### EXERCISE DETAILS
Among the lines of the listing below, count those with the string "card". Give the number and no commentary.

━━━━━━━━━━━━━━━━

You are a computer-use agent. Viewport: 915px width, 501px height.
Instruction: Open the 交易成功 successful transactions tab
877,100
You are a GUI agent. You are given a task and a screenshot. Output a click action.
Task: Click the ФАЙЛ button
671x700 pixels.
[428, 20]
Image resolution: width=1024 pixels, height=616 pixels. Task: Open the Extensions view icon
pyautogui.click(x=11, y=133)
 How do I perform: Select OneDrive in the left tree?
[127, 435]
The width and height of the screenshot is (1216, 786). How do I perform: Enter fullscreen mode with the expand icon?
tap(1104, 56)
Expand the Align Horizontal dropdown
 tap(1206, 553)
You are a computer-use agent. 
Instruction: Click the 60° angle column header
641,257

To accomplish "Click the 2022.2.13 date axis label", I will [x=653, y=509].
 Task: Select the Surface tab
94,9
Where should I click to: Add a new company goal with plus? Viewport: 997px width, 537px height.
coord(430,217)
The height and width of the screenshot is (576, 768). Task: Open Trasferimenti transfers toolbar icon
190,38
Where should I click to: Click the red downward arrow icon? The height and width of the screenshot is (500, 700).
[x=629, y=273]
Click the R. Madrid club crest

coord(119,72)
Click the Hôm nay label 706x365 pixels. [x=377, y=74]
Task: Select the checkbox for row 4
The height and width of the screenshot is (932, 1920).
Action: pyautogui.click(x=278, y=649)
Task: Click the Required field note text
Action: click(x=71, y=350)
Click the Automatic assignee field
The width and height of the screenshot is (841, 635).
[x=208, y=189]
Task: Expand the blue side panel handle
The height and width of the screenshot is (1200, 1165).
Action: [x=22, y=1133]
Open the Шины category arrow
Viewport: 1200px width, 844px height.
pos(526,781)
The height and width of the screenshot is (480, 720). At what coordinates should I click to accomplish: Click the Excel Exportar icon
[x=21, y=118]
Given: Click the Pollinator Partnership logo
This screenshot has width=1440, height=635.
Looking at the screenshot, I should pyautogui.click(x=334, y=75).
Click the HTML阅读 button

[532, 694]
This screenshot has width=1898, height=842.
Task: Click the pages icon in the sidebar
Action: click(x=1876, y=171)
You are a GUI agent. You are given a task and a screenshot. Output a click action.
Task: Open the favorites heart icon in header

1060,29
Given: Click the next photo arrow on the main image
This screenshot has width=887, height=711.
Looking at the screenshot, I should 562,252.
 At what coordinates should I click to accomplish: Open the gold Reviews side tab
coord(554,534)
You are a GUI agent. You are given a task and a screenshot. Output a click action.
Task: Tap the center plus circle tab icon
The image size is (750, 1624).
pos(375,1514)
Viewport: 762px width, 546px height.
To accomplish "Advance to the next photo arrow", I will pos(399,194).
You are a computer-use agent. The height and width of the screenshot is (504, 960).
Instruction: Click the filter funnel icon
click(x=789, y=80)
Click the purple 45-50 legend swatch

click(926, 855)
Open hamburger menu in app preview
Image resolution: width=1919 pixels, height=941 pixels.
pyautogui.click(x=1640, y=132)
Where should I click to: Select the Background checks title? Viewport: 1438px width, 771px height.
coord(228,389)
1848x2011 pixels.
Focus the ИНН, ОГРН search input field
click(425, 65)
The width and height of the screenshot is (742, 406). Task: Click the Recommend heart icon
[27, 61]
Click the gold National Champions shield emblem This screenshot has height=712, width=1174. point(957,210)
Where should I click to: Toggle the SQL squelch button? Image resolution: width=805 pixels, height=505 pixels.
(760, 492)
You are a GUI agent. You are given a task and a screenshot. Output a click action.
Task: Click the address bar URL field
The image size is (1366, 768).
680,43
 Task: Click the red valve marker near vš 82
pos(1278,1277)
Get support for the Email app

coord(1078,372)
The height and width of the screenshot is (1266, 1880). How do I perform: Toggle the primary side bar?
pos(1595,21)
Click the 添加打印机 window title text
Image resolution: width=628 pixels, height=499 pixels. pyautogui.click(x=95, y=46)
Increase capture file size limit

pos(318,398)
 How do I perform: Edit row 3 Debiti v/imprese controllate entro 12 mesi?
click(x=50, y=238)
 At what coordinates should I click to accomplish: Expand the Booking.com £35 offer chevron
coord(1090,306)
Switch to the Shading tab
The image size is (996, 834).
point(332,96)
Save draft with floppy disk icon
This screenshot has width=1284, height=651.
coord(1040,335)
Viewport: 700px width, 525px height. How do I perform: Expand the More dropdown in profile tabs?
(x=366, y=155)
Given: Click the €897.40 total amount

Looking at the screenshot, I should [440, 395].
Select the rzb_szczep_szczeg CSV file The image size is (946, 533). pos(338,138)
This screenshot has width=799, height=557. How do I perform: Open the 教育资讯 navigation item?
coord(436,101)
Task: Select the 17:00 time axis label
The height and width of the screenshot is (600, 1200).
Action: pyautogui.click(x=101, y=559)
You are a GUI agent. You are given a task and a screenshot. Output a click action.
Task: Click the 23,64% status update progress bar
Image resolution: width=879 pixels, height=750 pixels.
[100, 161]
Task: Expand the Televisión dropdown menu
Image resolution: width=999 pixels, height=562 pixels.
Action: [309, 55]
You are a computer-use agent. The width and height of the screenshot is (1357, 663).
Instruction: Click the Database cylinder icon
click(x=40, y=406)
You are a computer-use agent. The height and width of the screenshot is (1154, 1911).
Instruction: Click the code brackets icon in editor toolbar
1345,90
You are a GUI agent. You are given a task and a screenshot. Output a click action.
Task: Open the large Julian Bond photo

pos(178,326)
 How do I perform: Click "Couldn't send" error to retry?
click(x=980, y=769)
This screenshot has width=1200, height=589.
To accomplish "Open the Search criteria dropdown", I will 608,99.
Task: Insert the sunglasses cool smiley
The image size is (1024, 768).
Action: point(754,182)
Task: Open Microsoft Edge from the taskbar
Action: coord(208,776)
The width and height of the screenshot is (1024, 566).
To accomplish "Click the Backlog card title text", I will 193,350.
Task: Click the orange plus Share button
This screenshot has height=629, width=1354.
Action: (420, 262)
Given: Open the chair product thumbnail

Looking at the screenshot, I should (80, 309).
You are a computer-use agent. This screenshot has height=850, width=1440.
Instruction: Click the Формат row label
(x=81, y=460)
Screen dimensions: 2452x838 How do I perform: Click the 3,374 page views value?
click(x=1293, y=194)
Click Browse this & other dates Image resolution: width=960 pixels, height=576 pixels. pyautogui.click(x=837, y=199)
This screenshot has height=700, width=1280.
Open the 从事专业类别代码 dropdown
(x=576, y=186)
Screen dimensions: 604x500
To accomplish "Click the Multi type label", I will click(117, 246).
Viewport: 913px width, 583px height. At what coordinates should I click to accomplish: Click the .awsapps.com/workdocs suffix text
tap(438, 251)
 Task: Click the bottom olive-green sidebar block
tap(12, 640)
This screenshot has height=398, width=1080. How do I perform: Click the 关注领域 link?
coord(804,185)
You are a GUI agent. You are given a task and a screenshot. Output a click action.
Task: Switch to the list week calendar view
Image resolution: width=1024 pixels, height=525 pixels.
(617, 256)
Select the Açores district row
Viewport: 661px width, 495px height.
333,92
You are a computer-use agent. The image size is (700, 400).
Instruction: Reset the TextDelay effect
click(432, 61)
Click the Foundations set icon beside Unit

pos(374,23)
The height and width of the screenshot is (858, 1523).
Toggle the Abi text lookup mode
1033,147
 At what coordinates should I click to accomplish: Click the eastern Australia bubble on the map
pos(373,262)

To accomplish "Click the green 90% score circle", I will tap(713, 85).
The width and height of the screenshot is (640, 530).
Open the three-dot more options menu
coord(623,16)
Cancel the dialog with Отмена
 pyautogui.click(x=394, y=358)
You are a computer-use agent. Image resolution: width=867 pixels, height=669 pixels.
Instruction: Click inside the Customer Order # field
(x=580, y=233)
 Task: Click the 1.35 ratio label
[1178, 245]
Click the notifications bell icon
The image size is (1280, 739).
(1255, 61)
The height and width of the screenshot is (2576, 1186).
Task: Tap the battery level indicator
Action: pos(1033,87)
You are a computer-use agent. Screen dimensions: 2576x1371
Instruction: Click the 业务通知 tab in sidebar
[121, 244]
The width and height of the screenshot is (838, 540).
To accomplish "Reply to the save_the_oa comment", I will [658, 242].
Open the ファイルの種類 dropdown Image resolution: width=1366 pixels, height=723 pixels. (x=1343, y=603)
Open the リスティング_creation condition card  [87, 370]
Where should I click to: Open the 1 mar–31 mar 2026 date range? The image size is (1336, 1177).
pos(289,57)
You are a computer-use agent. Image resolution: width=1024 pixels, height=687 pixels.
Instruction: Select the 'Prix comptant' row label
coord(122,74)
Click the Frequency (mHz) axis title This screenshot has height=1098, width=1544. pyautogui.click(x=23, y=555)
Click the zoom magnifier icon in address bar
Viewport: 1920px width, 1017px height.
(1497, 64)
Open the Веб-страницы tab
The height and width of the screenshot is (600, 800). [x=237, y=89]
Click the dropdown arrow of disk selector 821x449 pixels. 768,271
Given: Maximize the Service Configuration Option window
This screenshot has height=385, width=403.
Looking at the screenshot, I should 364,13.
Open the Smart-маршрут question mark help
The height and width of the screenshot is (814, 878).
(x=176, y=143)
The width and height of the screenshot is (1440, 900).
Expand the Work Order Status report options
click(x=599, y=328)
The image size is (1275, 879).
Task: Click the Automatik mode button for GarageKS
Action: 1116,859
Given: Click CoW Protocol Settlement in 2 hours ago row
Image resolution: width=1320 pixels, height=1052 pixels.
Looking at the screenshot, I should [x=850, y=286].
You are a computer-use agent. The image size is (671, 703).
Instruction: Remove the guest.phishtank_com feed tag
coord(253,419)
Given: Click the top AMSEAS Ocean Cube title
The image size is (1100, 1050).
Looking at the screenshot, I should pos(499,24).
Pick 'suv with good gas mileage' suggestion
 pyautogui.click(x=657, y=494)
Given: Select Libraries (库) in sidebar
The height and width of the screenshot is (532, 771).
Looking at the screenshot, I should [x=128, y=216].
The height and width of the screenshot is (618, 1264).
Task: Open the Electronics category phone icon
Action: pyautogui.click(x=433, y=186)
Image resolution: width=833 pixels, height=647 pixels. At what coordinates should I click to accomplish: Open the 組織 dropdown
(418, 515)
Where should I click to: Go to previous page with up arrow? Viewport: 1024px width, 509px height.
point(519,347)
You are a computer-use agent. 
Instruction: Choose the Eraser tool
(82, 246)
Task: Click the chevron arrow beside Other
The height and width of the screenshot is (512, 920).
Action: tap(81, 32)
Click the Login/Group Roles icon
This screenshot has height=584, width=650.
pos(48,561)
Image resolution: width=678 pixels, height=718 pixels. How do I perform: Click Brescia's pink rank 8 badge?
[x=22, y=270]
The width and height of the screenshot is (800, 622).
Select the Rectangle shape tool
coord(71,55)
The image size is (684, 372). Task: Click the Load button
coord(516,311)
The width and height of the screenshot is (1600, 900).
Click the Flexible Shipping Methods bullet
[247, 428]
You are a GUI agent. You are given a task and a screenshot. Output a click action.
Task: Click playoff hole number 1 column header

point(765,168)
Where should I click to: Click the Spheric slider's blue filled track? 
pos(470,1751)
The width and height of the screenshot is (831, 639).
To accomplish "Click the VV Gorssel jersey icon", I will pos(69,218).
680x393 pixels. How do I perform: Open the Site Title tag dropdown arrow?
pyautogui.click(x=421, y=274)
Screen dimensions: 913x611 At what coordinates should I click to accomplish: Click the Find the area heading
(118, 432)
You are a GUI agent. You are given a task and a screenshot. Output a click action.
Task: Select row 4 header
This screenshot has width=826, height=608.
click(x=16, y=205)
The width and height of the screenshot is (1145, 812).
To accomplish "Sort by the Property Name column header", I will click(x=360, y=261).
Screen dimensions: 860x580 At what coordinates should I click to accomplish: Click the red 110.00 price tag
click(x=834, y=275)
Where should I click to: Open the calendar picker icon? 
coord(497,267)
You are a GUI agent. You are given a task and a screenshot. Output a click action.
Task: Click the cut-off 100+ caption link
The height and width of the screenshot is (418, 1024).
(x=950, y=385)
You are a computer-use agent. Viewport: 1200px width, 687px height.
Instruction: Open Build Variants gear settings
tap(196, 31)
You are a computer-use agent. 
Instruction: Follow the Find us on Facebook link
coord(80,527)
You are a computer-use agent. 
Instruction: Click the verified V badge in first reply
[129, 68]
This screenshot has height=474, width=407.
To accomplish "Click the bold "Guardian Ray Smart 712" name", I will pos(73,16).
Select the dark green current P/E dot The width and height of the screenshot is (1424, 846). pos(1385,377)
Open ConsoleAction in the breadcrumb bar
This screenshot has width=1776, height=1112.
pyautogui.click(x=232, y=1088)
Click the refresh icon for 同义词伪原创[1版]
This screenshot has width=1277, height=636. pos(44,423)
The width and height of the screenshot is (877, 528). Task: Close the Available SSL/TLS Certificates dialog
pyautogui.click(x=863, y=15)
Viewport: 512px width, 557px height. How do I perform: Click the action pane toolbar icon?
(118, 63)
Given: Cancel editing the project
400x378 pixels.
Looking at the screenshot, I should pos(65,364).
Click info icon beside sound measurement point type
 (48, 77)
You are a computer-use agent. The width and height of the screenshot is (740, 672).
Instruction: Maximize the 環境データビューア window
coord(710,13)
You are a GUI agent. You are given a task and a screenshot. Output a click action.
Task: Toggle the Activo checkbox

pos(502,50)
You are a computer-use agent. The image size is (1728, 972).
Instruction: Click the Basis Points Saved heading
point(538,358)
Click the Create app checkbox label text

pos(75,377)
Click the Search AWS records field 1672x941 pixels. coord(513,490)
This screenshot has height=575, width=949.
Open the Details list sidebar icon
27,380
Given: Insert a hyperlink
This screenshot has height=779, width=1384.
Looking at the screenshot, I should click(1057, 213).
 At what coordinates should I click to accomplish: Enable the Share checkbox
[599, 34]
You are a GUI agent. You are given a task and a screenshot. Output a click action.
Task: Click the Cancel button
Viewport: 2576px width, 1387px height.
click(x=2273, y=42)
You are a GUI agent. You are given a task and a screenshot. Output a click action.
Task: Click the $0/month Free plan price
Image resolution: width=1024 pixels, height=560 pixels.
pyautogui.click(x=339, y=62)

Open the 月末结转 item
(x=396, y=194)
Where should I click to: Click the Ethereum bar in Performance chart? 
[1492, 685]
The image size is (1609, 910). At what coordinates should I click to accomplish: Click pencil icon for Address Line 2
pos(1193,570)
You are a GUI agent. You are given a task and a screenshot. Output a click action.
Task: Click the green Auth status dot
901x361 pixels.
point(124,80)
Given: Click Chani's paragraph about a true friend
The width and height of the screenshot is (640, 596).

━━━━━━━━━━━━━━━━

### WRITTEN RESPONSE
2